You who can study the intricacies of racehorse breeding, forms and timing; you who are wily enough to make a few bob here and there at the expense of your masters; you who go to your graves still hoping for something to turn up; give a few moments’ thought to the world in which you live. Understand the comparatively simple workings of capitalism and the need for Socialism. Equipped with that knowledge nothing can stand in your way.
Ronald
Sadly, there is not a lot of information about Peter Waring on the net, but I did find this wee snippet about him and his background on a discussion forum about British TV and Radio after the war:
ReplyDelete"There's mention of Charmian Innes in Frank Muir's autobiography: "A Kentish Lad".
Frank Muir tells of a conjuror turned comedian, named Peter Waring, whom he first met at an ENSA concert. The ENSA programme notes explained that Waring's full name was Commander Peter Roderick-Mainwaring, DSO, RN.
He had been invalided out of the Navy during the war, with an injured arm, and had turned to entertaining. He was getting some radio work and needed a scriptwriter.
Frank Muir wrote him a radio situation comedy called "Heigh Ho". After a trial, the BBC commissioned a series of 6 episodes.
The plot was that a demobbed naval commander (Peter Waring) would each week apply for, and fail, to get a different type of job. He was not helped much by his uncle (Kenneth Horne) or his girlfriend (Charmian Innes).
In the middle of each show, Charmian Innes sang a relevant, original song which Frank Muir also wrote.
"Heigh Ho" only lasted one series. At the end of the series, it emerged that Peter Waring was not a comedian but a conman, and that Commander Peter Roderick-Mainwaring, DSO, RN. had never existed. The injured arm had not come from war action but from a scald Waring had sustained from a hot water pipe on a pre-war cross-channel ferry.
Having been exposed, Peter Waring subsequently went into obscurity and emerged some months later in Blackpool in prison, on a fraud charge. He hanged himself in his cell.
A longish and ultimately tragic tale with which to relate elements of Charmian Innes' career but hopefully it will get the ball rolling for other Turnips' recollections. "
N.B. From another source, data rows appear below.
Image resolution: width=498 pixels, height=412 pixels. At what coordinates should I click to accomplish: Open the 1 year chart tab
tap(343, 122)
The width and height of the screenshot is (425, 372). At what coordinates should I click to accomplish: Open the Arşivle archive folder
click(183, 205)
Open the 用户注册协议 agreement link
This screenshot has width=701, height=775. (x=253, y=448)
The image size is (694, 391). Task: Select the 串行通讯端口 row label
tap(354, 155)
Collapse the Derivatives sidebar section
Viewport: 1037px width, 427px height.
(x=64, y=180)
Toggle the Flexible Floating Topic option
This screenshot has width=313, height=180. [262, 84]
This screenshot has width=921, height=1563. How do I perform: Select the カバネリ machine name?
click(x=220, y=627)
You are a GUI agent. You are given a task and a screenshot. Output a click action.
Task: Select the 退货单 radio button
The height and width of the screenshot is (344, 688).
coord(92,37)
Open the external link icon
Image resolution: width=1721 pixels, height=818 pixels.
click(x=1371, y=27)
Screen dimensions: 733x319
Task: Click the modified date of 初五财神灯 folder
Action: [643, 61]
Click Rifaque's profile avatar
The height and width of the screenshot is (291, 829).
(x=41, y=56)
It's the crazy the amount of hits this article gets after all these years.
ReplyDeleteI find Peter Waring such a fascinating character, it’s a biography begging to be written. My Mum toured the provinces during the late 30s, 40s and 50s in variety and my father was a keen amateur magician, if only I’d known about Peter Waring when they were alive I could have asked questions. It states here he died in a Blackpool jail although I understood it was in Pentonville. I also recall a radio play on Radio Four a while ago about him besides the one mentioned above.